Title

Examining attitudes towards sexuality in CHARGE syndrome

Advisor

Gadke, Daniel L.

Committee Member

Stratton, Kasee K.

Committee Member

McCleon, Tawny

Committee Member

Wei, Tianlan

Date of Degree

8-1-2020

Original embargo terms

Visible to MSU only for 1 Year||8/16/2021

Document Type

Dissertation - Open Access

Abstract

The current study aimed to examine attitudes of sexuality of individuals with CHARGE syndrome by exploring potential barriers that may exist due to differences in the attitudes towards sexuality in parents of individuals with CHARGE syndrome and those attitudes of adults with CHARGE syndrome. Participants included 24 adults with CHARGE syndrome and 31 parents of individuals with CHARGE syndrome.
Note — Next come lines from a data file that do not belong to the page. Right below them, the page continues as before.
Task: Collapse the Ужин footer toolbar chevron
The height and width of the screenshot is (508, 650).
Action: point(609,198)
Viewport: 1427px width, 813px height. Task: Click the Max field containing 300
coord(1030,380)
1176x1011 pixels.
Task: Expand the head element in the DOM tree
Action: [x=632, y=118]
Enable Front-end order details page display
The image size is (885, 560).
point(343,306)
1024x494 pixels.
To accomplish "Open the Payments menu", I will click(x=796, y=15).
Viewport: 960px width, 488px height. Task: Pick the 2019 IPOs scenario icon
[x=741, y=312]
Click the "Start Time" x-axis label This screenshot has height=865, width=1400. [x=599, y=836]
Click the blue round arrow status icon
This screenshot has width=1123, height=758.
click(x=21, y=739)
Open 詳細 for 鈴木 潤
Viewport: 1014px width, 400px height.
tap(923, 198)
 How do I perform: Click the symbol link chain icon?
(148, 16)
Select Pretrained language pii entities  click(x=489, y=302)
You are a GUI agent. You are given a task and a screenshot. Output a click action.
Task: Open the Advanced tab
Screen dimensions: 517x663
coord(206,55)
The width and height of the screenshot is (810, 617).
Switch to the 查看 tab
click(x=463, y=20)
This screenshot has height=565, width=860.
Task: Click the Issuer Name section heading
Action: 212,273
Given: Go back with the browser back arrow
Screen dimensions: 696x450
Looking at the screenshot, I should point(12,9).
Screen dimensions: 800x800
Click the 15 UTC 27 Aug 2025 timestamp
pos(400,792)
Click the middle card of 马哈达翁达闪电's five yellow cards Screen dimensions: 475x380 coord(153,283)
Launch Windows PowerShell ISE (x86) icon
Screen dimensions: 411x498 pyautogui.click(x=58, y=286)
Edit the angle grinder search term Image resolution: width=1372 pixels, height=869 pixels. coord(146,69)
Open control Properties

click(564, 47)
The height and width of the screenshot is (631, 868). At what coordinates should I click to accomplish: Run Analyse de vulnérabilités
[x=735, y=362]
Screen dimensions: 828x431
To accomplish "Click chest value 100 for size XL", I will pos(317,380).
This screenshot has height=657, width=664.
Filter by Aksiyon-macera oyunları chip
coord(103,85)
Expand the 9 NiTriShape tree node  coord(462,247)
The Attitudes of Sexuality-Individuals with Intellectual Disabilities (ASQ-ID) was completed by all participants and was adapted to address this specific population for the current study. Using a multivariate analysis of variance (MANOVA), four themes of sexuality from the ASQ-ID (i.e., sexual rights, parenting, non-reproductive sexual behavior, and self-control) were examined by comparing differences of mean scores across parents of individuals with CHARGE syndrome and adults with CHARGE syndrome. Further, standard linear regressions were used to determine if age was a predictor of attitudes of sexuality within this population. Results indicated that while there was not a statistically significant difference between parents’ overall scores and adults with CHARGE syndrome’s overall score, statistically significant differences were found in two of the subscales. Specifically, adults with CHARGE syndrome were found to have more positive views in the area of parenting, as compared to parents of individuals with CHARGE syndrome. Likewise, parents of individuals with CHARGE syndrome were found to have more positive views in the area of self-control, opposed to adults with CHARGE syndrome. Further, age was not found to be a predictor of attitudes of sexuality within this population. The results and implications of the findings are discussed, as well as limitations and future directions.